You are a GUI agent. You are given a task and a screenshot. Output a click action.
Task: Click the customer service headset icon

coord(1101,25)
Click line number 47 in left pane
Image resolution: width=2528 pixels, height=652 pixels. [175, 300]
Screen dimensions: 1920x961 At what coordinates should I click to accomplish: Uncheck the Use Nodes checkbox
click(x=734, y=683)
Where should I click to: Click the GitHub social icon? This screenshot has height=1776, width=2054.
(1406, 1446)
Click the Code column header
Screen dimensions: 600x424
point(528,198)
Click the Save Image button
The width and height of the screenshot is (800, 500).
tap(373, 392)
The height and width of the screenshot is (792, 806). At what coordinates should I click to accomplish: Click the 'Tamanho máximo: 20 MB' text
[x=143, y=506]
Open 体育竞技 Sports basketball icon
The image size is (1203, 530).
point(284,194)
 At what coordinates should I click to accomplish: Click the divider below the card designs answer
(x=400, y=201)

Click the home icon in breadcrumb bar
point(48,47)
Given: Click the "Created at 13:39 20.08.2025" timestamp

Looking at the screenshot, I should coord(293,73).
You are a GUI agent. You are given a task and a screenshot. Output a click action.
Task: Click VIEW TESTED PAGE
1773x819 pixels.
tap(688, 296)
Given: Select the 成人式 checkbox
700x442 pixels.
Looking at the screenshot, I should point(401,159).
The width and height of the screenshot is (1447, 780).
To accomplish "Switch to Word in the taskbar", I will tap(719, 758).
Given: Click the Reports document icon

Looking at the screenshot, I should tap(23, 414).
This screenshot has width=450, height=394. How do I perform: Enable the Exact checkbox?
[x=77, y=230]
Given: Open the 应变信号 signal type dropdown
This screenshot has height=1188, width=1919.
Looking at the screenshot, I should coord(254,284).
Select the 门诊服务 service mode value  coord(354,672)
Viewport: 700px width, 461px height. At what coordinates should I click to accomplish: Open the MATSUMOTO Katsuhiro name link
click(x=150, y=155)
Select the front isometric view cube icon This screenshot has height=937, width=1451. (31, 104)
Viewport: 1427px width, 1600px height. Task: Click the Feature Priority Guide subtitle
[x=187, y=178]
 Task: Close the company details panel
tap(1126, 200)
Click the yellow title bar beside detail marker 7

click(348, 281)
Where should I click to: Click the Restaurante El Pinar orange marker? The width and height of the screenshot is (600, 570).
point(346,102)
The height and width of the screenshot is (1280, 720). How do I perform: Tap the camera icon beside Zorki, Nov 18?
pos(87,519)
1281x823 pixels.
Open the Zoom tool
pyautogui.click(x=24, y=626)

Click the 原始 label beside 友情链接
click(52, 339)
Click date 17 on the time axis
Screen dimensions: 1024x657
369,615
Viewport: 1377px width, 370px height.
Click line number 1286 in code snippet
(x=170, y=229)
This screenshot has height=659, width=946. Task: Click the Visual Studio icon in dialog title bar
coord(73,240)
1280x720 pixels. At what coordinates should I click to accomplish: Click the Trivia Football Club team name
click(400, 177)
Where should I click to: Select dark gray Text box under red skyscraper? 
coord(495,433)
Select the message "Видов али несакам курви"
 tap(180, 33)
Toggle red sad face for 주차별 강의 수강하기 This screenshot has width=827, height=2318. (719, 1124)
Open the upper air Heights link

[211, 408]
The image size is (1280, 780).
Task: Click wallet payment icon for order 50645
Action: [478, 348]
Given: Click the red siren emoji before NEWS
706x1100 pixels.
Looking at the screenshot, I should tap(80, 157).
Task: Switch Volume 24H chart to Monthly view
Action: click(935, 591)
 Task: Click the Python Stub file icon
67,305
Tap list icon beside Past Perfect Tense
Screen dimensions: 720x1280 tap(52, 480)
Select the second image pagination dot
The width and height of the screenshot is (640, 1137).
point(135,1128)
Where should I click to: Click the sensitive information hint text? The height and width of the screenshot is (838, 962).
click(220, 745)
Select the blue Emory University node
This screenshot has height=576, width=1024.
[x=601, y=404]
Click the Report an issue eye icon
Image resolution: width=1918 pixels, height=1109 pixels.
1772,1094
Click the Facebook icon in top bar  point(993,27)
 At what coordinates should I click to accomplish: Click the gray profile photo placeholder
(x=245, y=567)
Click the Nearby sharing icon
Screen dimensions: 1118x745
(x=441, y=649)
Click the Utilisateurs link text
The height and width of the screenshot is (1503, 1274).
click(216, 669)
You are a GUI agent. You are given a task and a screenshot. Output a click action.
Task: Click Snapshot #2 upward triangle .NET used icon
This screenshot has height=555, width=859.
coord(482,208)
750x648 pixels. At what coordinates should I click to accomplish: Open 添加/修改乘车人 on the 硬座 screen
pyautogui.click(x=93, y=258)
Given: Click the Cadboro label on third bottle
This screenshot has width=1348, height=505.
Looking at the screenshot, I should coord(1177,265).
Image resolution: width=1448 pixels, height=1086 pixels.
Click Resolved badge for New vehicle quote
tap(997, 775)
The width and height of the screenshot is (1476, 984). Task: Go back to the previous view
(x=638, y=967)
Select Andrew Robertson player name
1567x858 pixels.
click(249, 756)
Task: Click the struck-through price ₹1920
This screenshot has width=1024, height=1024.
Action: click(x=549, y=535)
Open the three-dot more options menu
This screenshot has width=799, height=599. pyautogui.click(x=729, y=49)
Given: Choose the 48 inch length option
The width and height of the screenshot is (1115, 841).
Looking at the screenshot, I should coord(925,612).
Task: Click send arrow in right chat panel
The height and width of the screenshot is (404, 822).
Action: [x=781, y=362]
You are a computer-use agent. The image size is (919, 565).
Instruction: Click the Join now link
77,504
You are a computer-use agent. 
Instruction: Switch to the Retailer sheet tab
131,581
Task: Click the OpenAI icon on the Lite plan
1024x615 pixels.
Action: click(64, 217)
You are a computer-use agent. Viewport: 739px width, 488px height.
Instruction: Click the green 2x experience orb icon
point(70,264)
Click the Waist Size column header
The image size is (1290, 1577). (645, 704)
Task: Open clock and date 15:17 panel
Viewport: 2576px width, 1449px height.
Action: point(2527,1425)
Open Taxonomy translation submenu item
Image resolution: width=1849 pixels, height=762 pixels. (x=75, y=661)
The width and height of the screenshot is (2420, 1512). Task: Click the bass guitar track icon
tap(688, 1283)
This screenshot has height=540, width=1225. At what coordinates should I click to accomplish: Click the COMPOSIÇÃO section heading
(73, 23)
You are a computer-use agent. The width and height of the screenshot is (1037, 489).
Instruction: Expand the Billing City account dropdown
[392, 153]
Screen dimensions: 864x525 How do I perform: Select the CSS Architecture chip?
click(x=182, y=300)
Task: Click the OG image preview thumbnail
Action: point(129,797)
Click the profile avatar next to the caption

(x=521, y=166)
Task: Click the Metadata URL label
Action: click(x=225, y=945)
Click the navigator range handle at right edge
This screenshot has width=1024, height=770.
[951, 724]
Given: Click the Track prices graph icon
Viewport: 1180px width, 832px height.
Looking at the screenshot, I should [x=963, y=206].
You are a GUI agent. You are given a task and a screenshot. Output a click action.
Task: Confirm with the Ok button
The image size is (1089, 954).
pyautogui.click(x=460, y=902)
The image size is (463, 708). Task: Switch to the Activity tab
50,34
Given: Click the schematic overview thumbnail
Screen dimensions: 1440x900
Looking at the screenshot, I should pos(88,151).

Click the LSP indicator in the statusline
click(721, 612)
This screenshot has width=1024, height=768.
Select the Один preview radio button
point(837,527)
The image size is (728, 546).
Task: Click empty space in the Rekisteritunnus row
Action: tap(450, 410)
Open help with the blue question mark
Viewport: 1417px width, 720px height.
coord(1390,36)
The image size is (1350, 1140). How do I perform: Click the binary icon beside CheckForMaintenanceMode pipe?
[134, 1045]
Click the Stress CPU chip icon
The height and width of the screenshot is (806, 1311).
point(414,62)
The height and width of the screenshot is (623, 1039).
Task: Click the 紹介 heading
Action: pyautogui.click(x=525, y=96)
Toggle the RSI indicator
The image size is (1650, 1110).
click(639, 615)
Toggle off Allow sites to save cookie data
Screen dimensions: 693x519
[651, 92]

####

Exercise aim.
Anywhere the listing shows the word "computer", copy the full line.

Solution for this problem.
You are a computer-use agent. The image size is (919, 565).
You are a computer-use agent. 
You are a computer-use agent. Viewport: 739px width, 488px height.
You are a computer-use agent. The width and height of the screenshot is (1037, 489).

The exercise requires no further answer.